然后 c 和 d 将添加为带有空白单元格的列

回答by Joy Mazumder

if you want to add column name from a list

如果要从列表中添加列名

df=pd.DataFrame()
a=['col1','col2','col3','col4']
for i in a:
    df[i]=np.nan

回答by Carsten

I like:

我喜欢:

df['new'] = pd.Series()

This makes sure that a dfwith zero rows stays with zero rows.

这确保df具有零行的 a 保持零行。

回答by moys

The below code address the question "How do I add n number of empty columns to my existing dataframe". In the interest of keeping solutions to similar problems in one place, I am adding it here.

下面的代码解决了“如何向现有数据框添加 n 个空列”的问题。
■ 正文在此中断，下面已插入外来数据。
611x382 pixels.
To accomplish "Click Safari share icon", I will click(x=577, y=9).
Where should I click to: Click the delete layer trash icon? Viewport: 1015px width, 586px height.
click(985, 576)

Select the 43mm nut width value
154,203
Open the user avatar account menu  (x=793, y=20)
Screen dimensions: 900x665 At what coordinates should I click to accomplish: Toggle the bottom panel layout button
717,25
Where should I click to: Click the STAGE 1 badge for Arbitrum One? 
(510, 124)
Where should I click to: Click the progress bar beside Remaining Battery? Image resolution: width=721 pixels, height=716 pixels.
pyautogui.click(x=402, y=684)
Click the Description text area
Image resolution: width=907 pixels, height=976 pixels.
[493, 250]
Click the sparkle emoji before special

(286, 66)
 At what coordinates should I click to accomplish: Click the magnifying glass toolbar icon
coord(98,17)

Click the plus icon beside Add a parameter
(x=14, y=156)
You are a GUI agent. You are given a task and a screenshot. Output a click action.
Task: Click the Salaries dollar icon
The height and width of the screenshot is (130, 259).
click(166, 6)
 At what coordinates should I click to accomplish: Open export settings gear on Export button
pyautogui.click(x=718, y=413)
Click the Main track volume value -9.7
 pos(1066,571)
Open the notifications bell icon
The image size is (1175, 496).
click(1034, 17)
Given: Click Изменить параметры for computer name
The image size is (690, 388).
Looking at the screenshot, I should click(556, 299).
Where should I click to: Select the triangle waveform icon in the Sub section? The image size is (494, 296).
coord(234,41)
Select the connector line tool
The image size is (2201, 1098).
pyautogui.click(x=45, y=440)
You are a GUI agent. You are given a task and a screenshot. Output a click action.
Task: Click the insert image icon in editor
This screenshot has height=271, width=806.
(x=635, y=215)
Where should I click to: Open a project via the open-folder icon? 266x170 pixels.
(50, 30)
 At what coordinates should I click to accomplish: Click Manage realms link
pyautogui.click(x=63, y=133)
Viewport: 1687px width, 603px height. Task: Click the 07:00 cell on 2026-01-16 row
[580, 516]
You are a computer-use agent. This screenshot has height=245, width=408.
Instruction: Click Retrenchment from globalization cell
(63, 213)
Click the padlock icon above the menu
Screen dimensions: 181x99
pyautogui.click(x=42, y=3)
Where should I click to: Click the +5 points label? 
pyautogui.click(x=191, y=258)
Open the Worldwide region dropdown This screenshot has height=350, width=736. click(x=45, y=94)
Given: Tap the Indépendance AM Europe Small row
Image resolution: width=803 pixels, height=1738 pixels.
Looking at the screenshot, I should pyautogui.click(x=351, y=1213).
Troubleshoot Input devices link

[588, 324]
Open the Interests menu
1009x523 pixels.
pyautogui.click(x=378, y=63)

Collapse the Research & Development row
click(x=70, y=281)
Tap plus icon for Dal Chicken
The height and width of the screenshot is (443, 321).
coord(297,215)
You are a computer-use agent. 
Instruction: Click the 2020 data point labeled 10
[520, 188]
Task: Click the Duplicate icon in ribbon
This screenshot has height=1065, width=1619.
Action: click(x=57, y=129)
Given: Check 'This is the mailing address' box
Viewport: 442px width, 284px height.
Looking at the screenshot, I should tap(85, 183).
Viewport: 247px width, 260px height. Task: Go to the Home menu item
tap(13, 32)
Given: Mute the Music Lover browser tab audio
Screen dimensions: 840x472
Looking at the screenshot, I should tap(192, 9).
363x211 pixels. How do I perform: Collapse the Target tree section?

为了将类似问题的解决方案集中在一处,我将其添加到此处。

Approach 1 (to create 64 additional columns with column names from 1-64)

方法 1(创建 64 个附加列,列名从 1 到 64)

m = list(range(1,65,1)) 
dd=pd.DataFrame(columns=m)
df.join(dd).replace(np.nan,'') #df is the dataframe that already exists

Approach 2 (to create 64 additional columns with column names from 1-64)

方法 2(创建 64 个附加列,列名从 1 到 64)

df.reindex(df.columns.tolist() + list(range(1,65,1)), axis=1).replace(np.nan,'')

回答by Bharath_Raja

You can do

你可以做

df['column'] = None #This works. This will create a new column with None type
df.column = None #This will work only when the column is already present in the dataframe 

回答by Usman Ahmad

One can use df.insert(index_to_insert_at, column_header, init_value)to insert new column at a specific index.

可以使用df.insert(index_to_insert_at, column_header, init_value)在特定索引处插入新列。

cost_tbl.insert(1, "col_name", "") 

The above statement would insert an empty Column after the first column.

上面的语句将在第一列之后插入一个空列。